* [Task to carry out] Change "Screen dimensions" to "Screen size" in the stretch from the line containing "Given: Toggle temporary" through the line containing "Looking at the screenshot, I should [x=763, y=69].", and write out that stretch again with everything else left the same.

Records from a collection
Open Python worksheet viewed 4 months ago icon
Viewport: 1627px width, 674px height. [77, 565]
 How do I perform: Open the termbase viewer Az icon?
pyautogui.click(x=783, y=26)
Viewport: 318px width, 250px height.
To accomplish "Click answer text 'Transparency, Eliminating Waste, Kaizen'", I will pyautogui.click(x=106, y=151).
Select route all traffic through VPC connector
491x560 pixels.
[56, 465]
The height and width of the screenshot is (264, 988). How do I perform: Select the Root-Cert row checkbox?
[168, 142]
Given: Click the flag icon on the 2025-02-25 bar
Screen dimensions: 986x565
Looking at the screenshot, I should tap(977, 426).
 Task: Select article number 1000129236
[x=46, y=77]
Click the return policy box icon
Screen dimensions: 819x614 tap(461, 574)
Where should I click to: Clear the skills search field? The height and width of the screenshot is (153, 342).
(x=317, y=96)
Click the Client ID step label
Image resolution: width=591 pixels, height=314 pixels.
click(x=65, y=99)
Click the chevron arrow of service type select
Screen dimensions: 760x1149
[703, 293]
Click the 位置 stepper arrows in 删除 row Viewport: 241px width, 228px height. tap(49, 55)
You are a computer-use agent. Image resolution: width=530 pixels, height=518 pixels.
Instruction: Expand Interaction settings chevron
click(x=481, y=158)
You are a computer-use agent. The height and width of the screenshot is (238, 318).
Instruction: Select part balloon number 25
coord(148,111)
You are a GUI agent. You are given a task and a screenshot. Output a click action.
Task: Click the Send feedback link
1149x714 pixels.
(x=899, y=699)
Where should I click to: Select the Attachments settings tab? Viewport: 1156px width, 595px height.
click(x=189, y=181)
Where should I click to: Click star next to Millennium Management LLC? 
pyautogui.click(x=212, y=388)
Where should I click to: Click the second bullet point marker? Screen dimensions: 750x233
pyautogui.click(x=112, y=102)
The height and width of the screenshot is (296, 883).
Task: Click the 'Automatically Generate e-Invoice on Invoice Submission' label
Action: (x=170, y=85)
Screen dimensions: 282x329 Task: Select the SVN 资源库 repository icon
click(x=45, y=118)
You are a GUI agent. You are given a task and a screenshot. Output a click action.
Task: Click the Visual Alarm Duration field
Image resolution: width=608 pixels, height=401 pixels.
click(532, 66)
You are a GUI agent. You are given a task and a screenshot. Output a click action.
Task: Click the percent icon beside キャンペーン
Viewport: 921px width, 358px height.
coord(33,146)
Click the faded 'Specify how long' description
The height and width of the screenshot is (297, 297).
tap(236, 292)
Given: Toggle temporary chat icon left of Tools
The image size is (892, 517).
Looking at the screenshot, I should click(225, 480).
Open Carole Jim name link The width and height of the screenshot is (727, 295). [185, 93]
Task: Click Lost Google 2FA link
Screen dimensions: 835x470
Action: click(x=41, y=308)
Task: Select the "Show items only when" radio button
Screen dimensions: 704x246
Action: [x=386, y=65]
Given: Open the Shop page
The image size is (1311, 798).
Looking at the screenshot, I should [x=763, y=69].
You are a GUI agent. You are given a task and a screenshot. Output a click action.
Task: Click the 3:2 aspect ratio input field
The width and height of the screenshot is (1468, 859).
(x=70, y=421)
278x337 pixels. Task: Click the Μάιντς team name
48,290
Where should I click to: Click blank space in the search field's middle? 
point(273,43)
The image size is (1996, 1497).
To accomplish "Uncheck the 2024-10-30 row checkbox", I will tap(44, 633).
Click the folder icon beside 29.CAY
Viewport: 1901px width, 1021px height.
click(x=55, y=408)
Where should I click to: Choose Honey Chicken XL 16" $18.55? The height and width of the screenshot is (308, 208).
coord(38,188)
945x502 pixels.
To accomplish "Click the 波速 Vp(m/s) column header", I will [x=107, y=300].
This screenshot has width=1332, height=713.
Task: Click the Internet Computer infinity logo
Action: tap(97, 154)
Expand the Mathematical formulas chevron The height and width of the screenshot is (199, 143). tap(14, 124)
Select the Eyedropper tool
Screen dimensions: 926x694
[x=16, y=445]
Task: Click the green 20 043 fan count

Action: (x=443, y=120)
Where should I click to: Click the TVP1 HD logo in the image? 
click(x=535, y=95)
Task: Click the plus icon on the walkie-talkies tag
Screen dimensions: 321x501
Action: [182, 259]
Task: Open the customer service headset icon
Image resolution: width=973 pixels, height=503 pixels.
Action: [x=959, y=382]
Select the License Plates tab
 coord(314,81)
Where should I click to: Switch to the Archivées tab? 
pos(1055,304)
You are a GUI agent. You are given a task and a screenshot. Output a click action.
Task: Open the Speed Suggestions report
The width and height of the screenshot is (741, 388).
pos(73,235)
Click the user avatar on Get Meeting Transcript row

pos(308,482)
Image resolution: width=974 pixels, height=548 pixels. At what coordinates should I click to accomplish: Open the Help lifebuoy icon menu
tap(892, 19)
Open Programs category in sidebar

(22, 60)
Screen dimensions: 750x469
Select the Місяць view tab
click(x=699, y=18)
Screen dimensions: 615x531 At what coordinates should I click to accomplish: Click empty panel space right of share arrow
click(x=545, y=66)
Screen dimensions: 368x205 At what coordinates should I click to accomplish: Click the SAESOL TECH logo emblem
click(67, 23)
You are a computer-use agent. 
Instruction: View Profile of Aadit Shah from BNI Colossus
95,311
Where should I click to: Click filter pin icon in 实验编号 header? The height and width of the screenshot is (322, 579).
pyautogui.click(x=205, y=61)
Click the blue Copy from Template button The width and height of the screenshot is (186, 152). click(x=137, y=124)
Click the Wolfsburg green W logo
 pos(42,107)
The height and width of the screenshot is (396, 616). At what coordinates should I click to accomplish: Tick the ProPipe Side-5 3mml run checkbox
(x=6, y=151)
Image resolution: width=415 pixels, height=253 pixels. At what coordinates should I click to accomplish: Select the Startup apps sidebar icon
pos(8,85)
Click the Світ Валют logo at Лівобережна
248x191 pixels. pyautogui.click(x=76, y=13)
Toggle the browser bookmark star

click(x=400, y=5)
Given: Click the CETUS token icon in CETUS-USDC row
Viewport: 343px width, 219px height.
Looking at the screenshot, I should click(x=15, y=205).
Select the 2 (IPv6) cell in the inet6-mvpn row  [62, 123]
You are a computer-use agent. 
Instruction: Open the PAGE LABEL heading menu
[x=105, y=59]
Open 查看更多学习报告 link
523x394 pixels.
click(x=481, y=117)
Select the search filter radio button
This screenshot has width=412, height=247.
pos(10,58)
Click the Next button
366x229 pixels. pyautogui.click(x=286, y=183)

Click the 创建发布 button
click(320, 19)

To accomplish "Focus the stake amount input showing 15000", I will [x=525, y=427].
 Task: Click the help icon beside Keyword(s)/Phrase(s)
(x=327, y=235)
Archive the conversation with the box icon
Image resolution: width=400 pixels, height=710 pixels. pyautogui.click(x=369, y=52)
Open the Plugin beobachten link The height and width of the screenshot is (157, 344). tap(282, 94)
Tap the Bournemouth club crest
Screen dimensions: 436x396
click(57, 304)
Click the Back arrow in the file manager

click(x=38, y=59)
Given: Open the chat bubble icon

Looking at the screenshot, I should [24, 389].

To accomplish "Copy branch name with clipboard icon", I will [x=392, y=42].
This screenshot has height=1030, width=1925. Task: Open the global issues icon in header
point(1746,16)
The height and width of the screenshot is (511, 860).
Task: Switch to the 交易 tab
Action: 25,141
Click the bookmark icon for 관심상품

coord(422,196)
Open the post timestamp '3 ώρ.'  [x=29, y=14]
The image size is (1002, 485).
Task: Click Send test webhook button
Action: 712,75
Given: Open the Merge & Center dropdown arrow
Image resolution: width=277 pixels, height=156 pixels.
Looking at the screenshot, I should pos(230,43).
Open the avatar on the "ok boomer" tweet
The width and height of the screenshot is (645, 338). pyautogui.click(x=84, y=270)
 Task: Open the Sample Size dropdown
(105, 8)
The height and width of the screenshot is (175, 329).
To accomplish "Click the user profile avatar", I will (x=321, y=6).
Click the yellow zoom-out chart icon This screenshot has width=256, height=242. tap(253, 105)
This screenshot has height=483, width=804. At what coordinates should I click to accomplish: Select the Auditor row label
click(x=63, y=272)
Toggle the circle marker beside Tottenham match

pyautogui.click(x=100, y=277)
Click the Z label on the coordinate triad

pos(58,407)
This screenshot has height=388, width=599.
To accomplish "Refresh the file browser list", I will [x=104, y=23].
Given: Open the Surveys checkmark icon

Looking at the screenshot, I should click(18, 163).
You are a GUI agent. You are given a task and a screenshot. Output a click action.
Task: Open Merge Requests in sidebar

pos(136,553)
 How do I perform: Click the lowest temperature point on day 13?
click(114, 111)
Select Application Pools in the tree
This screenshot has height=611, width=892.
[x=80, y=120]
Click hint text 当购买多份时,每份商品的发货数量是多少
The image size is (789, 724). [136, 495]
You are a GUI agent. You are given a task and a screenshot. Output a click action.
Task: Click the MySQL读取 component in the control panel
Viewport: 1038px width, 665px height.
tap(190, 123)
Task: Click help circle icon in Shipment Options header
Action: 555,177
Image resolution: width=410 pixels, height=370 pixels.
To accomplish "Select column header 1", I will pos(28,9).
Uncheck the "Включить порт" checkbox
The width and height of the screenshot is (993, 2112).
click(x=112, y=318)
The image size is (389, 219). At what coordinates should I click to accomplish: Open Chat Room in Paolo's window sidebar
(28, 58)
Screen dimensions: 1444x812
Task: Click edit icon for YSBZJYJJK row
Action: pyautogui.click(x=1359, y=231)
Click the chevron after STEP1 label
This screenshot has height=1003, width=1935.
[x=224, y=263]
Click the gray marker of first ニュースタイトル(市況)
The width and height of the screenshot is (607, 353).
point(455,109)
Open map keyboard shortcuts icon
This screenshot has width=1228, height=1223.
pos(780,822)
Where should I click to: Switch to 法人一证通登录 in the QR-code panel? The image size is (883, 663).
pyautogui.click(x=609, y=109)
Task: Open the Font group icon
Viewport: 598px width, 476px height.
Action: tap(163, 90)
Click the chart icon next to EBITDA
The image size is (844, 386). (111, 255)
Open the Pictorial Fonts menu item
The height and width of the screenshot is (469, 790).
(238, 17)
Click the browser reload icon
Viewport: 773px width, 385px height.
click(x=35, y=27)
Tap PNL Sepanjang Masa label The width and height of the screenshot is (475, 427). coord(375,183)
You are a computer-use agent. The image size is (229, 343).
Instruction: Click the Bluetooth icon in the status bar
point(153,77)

* [Finished answer]
Given: Toggle temporary chat icon left of Tools
The image size is (892, 517).
Looking at the screenshot, I should click(225, 480).
Open Carole Jim name link The width and height of the screenshot is (727, 295). [185, 93]
Task: Click Lost Google 2FA link
Screen size: 835x470
Action: click(x=41, y=308)
Task: Select the "Show items only when" radio button
Screen size: 704x246
Action: [x=386, y=65]
Given: Open the Shop page
The image size is (1311, 798).
Looking at the screenshot, I should [x=763, y=69].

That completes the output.